*CONSIGNE 1*
Dans l'article sur La Vie devant soi, à quel âge Momo est-il arrivé chez Madame Rosa ?
*CONSIGNE 2*
Relevez tous les comédiens nommés dans la distribution donnée par l'article sur La Vie devant soi.
*CONSIGNE 3*
Poursuivez l'article sur La Vie devant soi après sa dernière phrase.

*EXTRAIT CHOISI*
-----

LA VIE DEVANT SOI

Article publié dans la Lettre n° 278


LA VIE DEVANT SOI d’après le roman de Romain Gary (Emile Ajar). Adaptation Xavier Jaillard. Mise en scène Didier Long avec Myriam Boyer, Aymen Saïdi, Magid Bouali, Xavier Jaillard.
Momo a échoué chez Madame Rosa à l’âge de quatre ans il y a neuf ans, s’il veut bien la croire, car les treize ans que lui donnent ces années ne correspondent guère à sa stature ni à sa maturité. Elle n’est pas très claire à ce sujet ni plus loquace à propos de ses parents qui lui aurait commandé de l’élever dans la religion musulmane. Avant sa mort tragique, la maman de Momo faisait partie de cette cohorte de pauvres filles du trottoir « qui se défendent » avec leur corps. Momo n’a pas été le seul « enfant » de Madame Rosa. Elle en a élevé bien d’autres, dans la plus grande discrétion, les cachant afin de leur éviter de finir à l’Assistance et pour laisser une chance aux mères, déchues de leurs droits, de revenir les rechercher. Aujourd’hui c’est le cas de Banania, le jeune africain, reparti avec la sienne. Momo vit seul désormais avec Madame Rosa qui ne rajeunit pas. Son cœur paie aujourd’hui les drames du passé: L’enfance en Pologne, le tapin rue Saint-Denis, le Vel d’hiv, la déportation, puis le retour et le quotidien dans ce petit logement tout en haut de l’immeuble d’où elle ne sort plus guère. Elle a passé sa vie à avoir peur des allemands, des français, des contrôles, de l’Assistance, aujourd’hui elle a peur de la maladie. Mais qu’importe : Momo lui fait les courses et même s’il lui fait du souci, elle ne s’en séparerait pour rien au monde. Juive pratiquante, elle élève Momo comme un bon musulman. Elle en connaît un rayon sur les religions et s’est fait depuis longtemps une opinion sur ce Dieu que chacun arrange à son goût. Son bon sens, la tendresse qui déborde et un cœur gros comme ça lui suffisent pour guider son Momo dans le chemin dangereux de l’existence car il a toute la vie devant lui et se doit de la réussir.

-----

*DONNÉES PRÉSENTÉES*
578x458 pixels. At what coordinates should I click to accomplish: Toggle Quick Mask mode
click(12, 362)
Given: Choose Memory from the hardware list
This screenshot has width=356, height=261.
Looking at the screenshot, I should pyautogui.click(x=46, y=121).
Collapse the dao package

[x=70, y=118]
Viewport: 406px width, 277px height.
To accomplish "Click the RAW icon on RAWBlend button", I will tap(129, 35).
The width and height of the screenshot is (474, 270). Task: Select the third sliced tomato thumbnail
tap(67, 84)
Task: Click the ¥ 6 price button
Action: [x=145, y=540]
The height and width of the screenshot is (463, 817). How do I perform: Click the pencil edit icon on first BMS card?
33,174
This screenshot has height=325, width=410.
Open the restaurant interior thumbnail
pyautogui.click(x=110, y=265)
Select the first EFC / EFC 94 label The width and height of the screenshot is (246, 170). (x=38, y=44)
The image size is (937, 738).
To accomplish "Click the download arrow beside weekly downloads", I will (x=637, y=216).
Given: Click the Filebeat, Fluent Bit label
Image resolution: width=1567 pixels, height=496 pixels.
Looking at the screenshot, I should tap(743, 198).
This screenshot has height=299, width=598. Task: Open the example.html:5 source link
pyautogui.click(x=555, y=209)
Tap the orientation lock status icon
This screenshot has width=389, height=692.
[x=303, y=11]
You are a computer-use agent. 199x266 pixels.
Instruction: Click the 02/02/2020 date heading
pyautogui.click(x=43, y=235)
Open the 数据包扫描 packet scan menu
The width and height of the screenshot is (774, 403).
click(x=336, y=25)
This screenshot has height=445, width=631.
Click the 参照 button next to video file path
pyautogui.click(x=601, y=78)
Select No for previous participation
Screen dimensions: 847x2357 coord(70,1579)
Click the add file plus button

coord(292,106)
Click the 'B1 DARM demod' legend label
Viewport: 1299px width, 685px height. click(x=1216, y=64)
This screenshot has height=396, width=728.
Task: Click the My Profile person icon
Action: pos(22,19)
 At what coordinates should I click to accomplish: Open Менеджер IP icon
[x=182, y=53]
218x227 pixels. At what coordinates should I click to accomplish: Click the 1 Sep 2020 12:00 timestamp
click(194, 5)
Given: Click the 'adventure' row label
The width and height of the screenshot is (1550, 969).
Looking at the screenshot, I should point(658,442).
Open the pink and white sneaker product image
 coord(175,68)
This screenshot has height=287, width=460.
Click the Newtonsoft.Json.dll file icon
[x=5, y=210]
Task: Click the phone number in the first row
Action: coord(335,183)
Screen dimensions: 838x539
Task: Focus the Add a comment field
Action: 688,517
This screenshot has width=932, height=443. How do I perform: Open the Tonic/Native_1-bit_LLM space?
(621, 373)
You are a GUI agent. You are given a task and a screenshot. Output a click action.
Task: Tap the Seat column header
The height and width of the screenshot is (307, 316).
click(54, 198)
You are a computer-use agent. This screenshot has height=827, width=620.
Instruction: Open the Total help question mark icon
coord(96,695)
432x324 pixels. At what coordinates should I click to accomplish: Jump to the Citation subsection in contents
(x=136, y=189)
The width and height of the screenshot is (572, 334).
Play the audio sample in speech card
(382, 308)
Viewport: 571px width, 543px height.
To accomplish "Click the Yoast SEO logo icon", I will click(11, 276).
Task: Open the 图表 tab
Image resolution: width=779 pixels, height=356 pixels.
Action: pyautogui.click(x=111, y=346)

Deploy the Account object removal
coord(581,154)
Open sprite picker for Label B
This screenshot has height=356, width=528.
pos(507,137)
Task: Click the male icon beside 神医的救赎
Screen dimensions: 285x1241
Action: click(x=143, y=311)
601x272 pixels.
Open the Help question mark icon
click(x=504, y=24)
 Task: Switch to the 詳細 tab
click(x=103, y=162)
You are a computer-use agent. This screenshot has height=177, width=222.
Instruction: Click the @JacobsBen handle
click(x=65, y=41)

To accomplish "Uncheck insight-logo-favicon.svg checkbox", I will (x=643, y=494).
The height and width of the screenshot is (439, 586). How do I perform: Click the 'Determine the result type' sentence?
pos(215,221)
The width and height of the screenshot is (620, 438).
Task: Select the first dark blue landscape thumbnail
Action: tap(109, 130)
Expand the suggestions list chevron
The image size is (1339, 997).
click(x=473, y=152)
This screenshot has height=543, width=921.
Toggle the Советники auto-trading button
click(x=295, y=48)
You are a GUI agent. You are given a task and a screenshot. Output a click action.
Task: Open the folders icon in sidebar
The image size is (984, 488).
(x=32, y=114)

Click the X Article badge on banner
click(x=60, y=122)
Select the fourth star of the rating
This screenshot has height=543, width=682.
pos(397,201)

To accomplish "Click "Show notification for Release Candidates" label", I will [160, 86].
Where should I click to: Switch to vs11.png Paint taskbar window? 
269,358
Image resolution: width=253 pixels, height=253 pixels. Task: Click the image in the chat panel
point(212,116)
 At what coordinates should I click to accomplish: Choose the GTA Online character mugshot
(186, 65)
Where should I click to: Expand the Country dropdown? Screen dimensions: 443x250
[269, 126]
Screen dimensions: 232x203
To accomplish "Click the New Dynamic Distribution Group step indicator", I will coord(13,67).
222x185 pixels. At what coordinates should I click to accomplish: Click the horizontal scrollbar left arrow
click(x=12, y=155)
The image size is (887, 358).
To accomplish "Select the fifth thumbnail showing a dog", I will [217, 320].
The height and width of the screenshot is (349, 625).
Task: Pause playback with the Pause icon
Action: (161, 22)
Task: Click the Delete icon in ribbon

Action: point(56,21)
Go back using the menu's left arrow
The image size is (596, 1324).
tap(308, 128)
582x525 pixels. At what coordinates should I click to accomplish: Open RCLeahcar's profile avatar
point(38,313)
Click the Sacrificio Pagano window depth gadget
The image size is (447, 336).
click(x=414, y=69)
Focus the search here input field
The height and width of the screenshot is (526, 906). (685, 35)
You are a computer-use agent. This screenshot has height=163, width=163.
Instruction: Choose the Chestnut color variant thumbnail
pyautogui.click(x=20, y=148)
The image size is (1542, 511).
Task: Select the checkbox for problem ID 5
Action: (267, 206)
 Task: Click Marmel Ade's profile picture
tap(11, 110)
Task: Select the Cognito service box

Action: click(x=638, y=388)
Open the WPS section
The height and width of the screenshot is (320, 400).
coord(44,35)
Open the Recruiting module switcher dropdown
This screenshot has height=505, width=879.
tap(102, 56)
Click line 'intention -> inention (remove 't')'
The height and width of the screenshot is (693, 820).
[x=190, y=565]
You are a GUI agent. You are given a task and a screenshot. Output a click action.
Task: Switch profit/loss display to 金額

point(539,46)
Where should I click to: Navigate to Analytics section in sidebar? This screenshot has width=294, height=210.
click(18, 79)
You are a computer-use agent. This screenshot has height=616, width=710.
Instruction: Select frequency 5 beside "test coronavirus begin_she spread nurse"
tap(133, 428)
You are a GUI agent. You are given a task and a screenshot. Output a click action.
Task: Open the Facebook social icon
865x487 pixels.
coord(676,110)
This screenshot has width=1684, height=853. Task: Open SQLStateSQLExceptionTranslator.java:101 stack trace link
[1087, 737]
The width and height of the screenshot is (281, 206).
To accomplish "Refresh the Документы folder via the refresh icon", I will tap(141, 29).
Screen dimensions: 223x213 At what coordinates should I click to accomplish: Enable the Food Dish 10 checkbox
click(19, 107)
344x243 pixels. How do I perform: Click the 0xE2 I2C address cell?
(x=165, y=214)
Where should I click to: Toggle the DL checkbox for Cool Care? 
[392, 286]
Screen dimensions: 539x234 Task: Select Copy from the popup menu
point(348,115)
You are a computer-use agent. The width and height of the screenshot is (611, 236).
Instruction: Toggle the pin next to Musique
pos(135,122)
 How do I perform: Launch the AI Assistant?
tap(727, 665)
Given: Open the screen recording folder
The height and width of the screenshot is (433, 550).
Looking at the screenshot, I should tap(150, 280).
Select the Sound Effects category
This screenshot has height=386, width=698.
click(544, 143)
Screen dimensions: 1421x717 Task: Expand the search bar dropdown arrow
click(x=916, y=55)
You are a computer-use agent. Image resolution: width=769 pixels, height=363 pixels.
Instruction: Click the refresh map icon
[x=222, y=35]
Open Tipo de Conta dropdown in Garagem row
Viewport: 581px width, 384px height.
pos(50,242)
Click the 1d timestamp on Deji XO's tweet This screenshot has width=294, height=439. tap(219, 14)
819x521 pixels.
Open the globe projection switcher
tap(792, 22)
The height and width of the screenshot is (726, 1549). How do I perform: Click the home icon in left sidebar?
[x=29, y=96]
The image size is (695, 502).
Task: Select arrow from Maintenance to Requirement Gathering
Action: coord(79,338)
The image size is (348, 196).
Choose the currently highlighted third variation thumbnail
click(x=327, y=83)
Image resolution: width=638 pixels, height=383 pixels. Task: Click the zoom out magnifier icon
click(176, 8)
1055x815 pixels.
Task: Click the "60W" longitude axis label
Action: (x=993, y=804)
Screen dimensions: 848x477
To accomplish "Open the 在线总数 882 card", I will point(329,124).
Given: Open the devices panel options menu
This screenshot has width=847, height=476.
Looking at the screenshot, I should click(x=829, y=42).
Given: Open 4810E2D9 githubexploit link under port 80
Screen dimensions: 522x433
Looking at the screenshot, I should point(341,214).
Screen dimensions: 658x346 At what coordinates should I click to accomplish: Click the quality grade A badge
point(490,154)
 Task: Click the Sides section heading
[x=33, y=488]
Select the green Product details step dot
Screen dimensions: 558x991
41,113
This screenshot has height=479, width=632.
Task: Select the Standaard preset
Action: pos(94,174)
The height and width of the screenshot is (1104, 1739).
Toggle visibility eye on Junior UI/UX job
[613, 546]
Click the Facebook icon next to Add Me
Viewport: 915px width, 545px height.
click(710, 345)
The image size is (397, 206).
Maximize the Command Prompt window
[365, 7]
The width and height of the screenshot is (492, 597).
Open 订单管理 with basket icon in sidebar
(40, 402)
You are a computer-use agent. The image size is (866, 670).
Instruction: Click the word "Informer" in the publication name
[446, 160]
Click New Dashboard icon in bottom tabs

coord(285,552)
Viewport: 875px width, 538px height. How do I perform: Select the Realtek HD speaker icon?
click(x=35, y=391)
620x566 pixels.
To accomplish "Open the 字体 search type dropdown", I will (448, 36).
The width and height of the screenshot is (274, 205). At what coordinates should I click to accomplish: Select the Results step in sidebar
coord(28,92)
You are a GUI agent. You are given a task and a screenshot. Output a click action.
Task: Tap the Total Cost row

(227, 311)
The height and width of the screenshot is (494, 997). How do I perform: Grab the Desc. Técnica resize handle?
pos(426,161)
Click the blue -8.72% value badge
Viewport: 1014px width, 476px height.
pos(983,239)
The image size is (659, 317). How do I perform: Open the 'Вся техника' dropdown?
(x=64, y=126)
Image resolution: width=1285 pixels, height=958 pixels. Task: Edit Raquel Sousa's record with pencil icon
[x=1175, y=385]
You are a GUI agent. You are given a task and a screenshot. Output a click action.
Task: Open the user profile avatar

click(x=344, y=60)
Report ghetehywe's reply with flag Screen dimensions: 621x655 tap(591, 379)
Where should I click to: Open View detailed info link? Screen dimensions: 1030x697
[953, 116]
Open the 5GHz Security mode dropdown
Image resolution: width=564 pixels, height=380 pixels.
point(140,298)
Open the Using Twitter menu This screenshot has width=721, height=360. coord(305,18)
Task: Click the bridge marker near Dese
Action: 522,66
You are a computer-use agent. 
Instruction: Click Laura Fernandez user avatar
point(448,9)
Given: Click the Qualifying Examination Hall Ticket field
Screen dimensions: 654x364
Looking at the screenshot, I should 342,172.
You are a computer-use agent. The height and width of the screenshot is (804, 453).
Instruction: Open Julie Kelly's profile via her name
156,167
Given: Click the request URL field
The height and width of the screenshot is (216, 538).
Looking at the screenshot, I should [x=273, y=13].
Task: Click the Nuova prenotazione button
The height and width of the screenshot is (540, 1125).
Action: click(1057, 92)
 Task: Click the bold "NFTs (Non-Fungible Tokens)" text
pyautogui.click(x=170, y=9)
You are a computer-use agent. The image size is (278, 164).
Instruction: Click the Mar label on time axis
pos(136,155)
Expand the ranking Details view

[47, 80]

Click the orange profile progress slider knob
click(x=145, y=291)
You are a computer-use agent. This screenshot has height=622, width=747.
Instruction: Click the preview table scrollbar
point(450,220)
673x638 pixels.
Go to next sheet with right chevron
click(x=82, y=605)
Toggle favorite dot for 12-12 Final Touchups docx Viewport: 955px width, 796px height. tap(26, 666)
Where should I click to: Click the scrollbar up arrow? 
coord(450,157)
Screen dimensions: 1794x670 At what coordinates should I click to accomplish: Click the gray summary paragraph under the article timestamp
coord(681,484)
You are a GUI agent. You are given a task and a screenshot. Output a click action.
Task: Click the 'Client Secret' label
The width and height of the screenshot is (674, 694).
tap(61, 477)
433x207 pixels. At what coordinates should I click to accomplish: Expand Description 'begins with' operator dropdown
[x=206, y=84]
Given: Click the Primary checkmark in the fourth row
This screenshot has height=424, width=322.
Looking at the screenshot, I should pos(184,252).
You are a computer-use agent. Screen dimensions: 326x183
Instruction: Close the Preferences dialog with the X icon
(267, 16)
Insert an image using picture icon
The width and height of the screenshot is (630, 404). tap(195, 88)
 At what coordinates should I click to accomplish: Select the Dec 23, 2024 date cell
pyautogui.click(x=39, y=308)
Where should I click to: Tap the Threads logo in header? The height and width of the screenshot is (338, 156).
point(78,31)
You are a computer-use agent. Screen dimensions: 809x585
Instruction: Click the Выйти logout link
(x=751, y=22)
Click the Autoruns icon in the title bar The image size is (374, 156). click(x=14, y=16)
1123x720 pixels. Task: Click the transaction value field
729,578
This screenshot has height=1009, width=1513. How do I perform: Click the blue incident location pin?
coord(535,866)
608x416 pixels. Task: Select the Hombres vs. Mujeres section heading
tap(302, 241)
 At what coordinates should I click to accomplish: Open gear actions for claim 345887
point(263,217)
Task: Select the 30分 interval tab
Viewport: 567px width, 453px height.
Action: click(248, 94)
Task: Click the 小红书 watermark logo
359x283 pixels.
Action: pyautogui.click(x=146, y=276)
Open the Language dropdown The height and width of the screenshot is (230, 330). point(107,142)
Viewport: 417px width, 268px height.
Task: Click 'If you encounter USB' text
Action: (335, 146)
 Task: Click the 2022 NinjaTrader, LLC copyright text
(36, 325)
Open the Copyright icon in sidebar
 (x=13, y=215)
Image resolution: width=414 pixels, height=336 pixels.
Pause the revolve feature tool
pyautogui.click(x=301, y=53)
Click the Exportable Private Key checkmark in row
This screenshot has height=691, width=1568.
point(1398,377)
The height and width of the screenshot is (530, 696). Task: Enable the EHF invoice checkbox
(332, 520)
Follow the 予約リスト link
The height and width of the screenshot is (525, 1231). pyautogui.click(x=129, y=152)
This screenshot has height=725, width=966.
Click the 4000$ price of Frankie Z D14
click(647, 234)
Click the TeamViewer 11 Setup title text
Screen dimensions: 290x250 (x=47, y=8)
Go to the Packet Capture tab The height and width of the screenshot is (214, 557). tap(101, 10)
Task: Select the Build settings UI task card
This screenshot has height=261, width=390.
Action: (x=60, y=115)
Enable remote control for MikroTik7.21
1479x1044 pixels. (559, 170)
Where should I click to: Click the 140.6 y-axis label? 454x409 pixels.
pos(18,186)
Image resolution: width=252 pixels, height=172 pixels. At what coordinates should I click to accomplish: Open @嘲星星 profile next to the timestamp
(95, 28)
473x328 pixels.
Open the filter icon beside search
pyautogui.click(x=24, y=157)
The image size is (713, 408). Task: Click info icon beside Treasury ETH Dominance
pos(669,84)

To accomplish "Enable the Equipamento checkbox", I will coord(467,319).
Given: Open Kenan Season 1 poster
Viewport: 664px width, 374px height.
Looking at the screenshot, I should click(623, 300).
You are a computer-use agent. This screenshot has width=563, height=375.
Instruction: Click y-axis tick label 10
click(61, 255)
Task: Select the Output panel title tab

-----

*RÉPONSE ATTENDUE 1*
Momo est arrivé chez Madame Rosa à l'âge de quatre ans.

*RÉPONSE ATTENDUE 2*
Myriam Boyer, Aymen Saïdi, Magid Bouali, Xavier Jaillard

*RÉPONSE ATTENDUE 3*
On ne présente plus La vie devant soi, roman que Romain Gary écrivit sous le nom d’Emile Ajar dans le désir de naître sous un autre nom et de s’amuser. Prix Goncourt dix-neuf ans après Les racines du ciel, le canular devint cauchemar lorsque le créateur ne fut plus maître du personnage qu’il avait créé. La naissance d’Emile Ajar aboutit à la mort de Romain Gary, sa performance reste cependant unique. Malgré la création d’un personnage et d’un style qui ne ressemble à aucun autre, on retrouve dans le roman les grandes lignes de la pensée de cet écrivain si dérangeant et des causes pour lesquelles il s’est battu. Mais si le roman est un plaidoyer contre le racisme et pour la tolérance, il est par-dessus tout un hymne à l’amour.
L’adaptation de Xavier Jaillard, un petit bijou de sobriété, respecte à la lettre le roman, et l’époque. Il met parfaitement en relief l’essence même de la pensée de Gary à travers le personnage attachant de Momo, brillamment incarné par Aymen Saïdi, et par Myriam Boyer qui trouve avec Madame Rosa un rôle sur mesure comme l’avait trouvé naguère Simone Signoret au cinéma. Je viens d’un pays de neige ou Qui a peur de Virginia Woolf, on ne compte plus les pièces où Myriam Boyer a exprimé tout son talent. Madame Rosa ira rejoindre ceux où elle a le plus ému. Xavier Jaillard joue le rôle du vieux docteur juif avec la même humanité, la même chaleur qu’il a mise dans son adaptation. La mise en scène fine et discrète, les décors judicieusement agencés les guident vers un formidable succès. Théâtre Marigny salle Popesco 8e.